Activity:
Set all of the entries down again precisely as they are written.
►
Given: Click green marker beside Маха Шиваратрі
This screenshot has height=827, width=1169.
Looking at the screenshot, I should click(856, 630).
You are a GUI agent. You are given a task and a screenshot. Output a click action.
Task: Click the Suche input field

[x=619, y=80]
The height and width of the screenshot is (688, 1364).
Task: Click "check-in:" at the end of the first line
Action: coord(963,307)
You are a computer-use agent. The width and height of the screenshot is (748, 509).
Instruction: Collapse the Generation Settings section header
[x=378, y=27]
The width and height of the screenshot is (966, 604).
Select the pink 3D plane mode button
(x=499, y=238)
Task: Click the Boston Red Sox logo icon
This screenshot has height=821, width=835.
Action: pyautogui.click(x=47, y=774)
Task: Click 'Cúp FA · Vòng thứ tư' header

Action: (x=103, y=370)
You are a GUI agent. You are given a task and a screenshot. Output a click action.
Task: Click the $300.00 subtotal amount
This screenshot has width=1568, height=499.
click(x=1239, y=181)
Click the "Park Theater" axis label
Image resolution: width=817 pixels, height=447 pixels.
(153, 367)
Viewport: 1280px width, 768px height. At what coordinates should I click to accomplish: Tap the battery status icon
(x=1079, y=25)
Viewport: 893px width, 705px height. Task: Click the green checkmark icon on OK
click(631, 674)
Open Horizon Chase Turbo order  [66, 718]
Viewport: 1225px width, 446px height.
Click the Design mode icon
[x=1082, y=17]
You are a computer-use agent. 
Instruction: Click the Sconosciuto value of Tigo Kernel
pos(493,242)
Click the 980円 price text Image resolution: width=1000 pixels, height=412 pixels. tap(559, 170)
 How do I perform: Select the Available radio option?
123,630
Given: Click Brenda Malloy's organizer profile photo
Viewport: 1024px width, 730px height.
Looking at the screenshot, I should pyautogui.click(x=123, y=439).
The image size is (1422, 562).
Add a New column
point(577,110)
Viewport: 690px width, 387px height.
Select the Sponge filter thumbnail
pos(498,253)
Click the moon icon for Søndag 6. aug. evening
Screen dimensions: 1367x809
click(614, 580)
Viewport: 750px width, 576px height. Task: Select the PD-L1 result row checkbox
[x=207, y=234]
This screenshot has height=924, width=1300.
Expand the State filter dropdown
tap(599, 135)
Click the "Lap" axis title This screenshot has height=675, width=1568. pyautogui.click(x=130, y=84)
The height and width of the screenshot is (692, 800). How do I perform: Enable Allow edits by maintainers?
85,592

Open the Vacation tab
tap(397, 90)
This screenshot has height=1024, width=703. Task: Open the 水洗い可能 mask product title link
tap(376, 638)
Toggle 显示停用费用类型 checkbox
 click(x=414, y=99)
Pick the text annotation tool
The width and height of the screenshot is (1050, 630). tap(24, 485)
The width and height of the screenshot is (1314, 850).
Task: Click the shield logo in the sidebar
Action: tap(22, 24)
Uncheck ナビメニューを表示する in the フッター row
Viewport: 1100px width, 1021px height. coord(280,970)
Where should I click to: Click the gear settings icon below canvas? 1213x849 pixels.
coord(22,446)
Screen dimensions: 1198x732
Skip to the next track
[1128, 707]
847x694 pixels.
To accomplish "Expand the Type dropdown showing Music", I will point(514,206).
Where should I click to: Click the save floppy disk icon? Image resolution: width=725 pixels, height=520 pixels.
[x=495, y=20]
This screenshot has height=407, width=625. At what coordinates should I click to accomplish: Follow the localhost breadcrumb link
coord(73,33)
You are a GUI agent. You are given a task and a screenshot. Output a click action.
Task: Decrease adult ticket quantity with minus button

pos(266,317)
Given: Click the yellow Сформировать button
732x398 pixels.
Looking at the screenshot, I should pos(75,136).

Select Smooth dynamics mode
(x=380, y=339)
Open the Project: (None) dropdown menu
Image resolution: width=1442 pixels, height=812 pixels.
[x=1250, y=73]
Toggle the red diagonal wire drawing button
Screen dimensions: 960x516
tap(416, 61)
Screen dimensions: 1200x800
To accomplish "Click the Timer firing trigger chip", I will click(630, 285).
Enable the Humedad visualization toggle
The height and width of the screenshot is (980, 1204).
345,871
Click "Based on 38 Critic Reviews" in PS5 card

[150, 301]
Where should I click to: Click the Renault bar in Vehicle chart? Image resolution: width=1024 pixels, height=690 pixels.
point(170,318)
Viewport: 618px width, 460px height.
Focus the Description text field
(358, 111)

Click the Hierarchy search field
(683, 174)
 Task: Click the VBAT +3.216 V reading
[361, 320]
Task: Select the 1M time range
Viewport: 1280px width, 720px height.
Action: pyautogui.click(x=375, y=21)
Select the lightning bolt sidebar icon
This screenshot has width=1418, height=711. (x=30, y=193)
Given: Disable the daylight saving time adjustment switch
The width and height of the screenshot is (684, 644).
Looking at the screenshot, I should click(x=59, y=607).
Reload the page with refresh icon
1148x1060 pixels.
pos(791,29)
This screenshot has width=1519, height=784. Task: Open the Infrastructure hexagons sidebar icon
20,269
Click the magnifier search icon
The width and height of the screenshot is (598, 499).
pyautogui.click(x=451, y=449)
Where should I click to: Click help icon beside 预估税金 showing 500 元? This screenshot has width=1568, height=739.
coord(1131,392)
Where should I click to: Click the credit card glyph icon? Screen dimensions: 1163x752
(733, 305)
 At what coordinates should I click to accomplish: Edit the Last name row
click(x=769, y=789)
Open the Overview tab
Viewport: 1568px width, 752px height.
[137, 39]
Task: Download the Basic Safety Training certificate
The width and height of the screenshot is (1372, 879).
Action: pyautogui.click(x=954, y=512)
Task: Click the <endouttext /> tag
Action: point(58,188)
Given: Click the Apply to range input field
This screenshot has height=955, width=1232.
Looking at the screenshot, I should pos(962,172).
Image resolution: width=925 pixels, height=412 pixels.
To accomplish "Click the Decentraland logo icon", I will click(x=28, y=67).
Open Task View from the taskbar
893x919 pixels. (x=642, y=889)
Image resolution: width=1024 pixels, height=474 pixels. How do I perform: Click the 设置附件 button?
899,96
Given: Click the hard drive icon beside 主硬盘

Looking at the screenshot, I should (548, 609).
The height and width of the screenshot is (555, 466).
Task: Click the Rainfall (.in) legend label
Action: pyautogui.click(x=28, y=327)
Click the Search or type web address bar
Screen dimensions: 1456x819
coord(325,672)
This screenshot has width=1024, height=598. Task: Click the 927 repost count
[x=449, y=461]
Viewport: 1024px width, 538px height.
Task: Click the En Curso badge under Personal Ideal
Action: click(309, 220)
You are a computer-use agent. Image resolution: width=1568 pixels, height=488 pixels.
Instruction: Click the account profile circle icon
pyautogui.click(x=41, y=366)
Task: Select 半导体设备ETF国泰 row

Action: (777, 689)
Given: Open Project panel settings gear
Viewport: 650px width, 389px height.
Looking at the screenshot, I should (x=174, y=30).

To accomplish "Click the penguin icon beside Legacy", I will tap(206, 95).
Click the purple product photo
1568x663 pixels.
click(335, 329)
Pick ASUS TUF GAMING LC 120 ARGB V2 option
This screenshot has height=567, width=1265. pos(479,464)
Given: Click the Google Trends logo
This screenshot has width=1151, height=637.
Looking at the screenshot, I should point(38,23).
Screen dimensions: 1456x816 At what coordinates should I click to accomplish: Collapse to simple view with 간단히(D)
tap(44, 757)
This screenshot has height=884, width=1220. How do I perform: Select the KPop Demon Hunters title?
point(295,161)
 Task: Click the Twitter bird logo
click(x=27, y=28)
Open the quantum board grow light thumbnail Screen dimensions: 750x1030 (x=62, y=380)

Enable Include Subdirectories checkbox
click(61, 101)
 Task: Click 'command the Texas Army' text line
◄
Answer:
Given: Click green marker beside Маха Шиваратрі
This screenshot has height=827, width=1169.
Looking at the screenshot, I should click(856, 630).
You are a GUI agent. You are given a task and a screenshot. Output a click action.
Task: Click the Suche input field

[x=619, y=80]
The height and width of the screenshot is (688, 1364).
Task: Click "check-in:" at the end of the first line
Action: coord(963,307)
You are a computer-use agent. The width and height of the screenshot is (748, 509).
Instruction: Collapse the Generation Settings section header
[x=378, y=27]
The width and height of the screenshot is (966, 604).
Select the pink 3D plane mode button
(x=499, y=238)
Task: Click the Boston Red Sox logo icon
This screenshot has height=821, width=835.
Action: pyautogui.click(x=47, y=774)
Task: Click 'Cúp FA · Vòng thứ tư' header

Action: (x=103, y=370)
You are a GUI agent. You are given a task and a screenshot. Output a click action.
Task: Click the $300.00 subtotal amount
This screenshot has width=1568, height=499.
click(x=1239, y=181)
Click the "Park Theater" axis label
Image resolution: width=817 pixels, height=447 pixels.
(153, 367)
Viewport: 1280px width, 768px height. At what coordinates should I click to accomplish: Tap the battery status icon
(x=1079, y=25)
Viewport: 893px width, 705px height. Task: Click the green checkmark icon on OK
click(631, 674)
Open Horizon Chase Turbo order  [66, 718]
Viewport: 1225px width, 446px height.
Click the Design mode icon
[x=1082, y=17]
You are a computer-use agent. 
Instruction: Click the Sconosciuto value of Tigo Kernel
pos(493,242)
Click the 980円 price text Image resolution: width=1000 pixels, height=412 pixels. tap(559, 170)
 How do I perform: Select the Available radio option?
123,630
Given: Click Brenda Malloy's organizer profile photo
Viewport: 1024px width, 730px height.
Looking at the screenshot, I should pyautogui.click(x=123, y=439).
The image size is (1422, 562).
Add a New column
point(577,110)
Viewport: 690px width, 387px height.
Select the Sponge filter thumbnail
pos(498,253)
Click the moon icon for Søndag 6. aug. evening
Screen dimensions: 1367x809
click(614, 580)
Viewport: 750px width, 576px height. Task: Select the PD-L1 result row checkbox
[x=207, y=234]
This screenshot has height=924, width=1300.
Expand the State filter dropdown
tap(599, 135)
Click the "Lap" axis title This screenshot has height=675, width=1568. pyautogui.click(x=130, y=84)
The height and width of the screenshot is (692, 800). How do I perform: Enable Allow edits by maintainers?
85,592

Open the Vacation tab
tap(397, 90)
This screenshot has height=1024, width=703. Task: Open the 水洗い可能 mask product title link
tap(376, 638)
Toggle 显示停用费用类型 checkbox
 click(x=414, y=99)
Pick the text annotation tool
The width and height of the screenshot is (1050, 630). tap(24, 485)
The width and height of the screenshot is (1314, 850).
Task: Click the shield logo in the sidebar
Action: tap(22, 24)
Uncheck ナビメニューを表示する in the フッター row
Viewport: 1100px width, 1021px height. coord(280,970)
Where should I click to: Click the gear settings icon below canvas? 1213x849 pixels.
coord(22,446)
Screen dimensions: 1198x732
Skip to the next track
[1128, 707]
847x694 pixels.
To accomplish "Expand the Type dropdown showing Music", I will point(514,206).
Where should I click to: Click the save floppy disk icon? Image resolution: width=725 pixels, height=520 pixels.
[x=495, y=20]
This screenshot has height=407, width=625. At what coordinates should I click to accomplish: Follow the localhost breadcrumb link
coord(73,33)
You are a GUI agent. You are given a task and a screenshot. Output a click action.
Task: Decrease adult ticket quantity with minus button

pos(266,317)
Given: Click the yellow Сформировать button
732x398 pixels.
Looking at the screenshot, I should pos(75,136).

Select Smooth dynamics mode
(x=380, y=339)
Open the Project: (None) dropdown menu
Image resolution: width=1442 pixels, height=812 pixels.
[x=1250, y=73]
Toggle the red diagonal wire drawing button
Screen dimensions: 960x516
tap(416, 61)
Screen dimensions: 1200x800
To accomplish "Click the Timer firing trigger chip", I will click(630, 285).
Enable the Humedad visualization toggle
The height and width of the screenshot is (980, 1204).
345,871
Click "Based on 38 Critic Reviews" in PS5 card

[150, 301]
Where should I click to: Click the Renault bar in Vehicle chart? Image resolution: width=1024 pixels, height=690 pixels.
point(170,318)
Viewport: 618px width, 460px height.
Focus the Description text field
(358, 111)

Click the Hierarchy search field
(683, 174)
 Task: Click the VBAT +3.216 V reading
[361, 320]
Task: Select the 1M time range
Viewport: 1280px width, 720px height.
Action: pyautogui.click(x=375, y=21)
Select the lightning bolt sidebar icon
This screenshot has width=1418, height=711. (x=30, y=193)
Given: Disable the daylight saving time adjustment switch
The width and height of the screenshot is (684, 644).
Looking at the screenshot, I should click(x=59, y=607).
Reload the page with refresh icon
1148x1060 pixels.
pos(791,29)
This screenshot has width=1519, height=784. Task: Open the Infrastructure hexagons sidebar icon
20,269
Click the magnifier search icon
The width and height of the screenshot is (598, 499).
pyautogui.click(x=451, y=449)
Where should I click to: Click help icon beside 预估税金 showing 500 元? This screenshot has width=1568, height=739.
coord(1131,392)
Where should I click to: Click the credit card glyph icon? Screen dimensions: 1163x752
(733, 305)
 At what coordinates should I click to accomplish: Edit the Last name row
click(x=769, y=789)
Open the Overview tab
Viewport: 1568px width, 752px height.
[137, 39]
Task: Download the Basic Safety Training certificate
The width and height of the screenshot is (1372, 879).
Action: pyautogui.click(x=954, y=512)
Task: Click the <endouttext /> tag
Action: point(58,188)
Given: Click the Apply to range input field
This screenshot has height=955, width=1232.
Looking at the screenshot, I should pos(962,172).
Image resolution: width=925 pixels, height=412 pixels.
To accomplish "Click the Decentraland logo icon", I will click(x=28, y=67).
Open Task View from the taskbar
893x919 pixels. (x=642, y=889)
Image resolution: width=1024 pixels, height=474 pixels. How do I perform: Click the 设置附件 button?
899,96
Given: Click the hard drive icon beside 主硬盘

Looking at the screenshot, I should (548, 609).
The height and width of the screenshot is (555, 466).
Task: Click the Rainfall (.in) legend label
Action: pyautogui.click(x=28, y=327)
Click the Search or type web address bar
Screen dimensions: 1456x819
coord(325,672)
This screenshot has width=1024, height=598. Task: Click the 927 repost count
[x=449, y=461]
Viewport: 1024px width, 538px height.
Task: Click the En Curso badge under Personal Ideal
Action: click(309, 220)
You are a computer-use agent. Image resolution: width=1568 pixels, height=488 pixels.
Instruction: Click the account profile circle icon
pyautogui.click(x=41, y=366)
Task: Select 半导体设备ETF国泰 row

Action: (777, 689)
Given: Open Project panel settings gear
Viewport: 650px width, 389px height.
Looking at the screenshot, I should (x=174, y=30).

To accomplish "Click the penguin icon beside Legacy", I will tap(206, 95).
Click the purple product photo
1568x663 pixels.
click(335, 329)
Pick ASUS TUF GAMING LC 120 ARGB V2 option
This screenshot has height=567, width=1265. pos(479,464)
Given: Click the Google Trends logo
This screenshot has width=1151, height=637.
Looking at the screenshot, I should point(38,23).
Screen dimensions: 1456x816 At what coordinates should I click to accomplish: Collapse to simple view with 간단히(D)
tap(44, 757)
This screenshot has height=884, width=1220. How do I perform: Select the KPop Demon Hunters title?
point(295,161)
 Task: Click the Twitter bird logo
click(x=27, y=28)
Open the quantum board grow light thumbnail Screen dimensions: 750x1030 (x=62, y=380)

Enable Include Subdirectories checkbox
click(61, 101)
 Task: Click 'command the Texas Army' text line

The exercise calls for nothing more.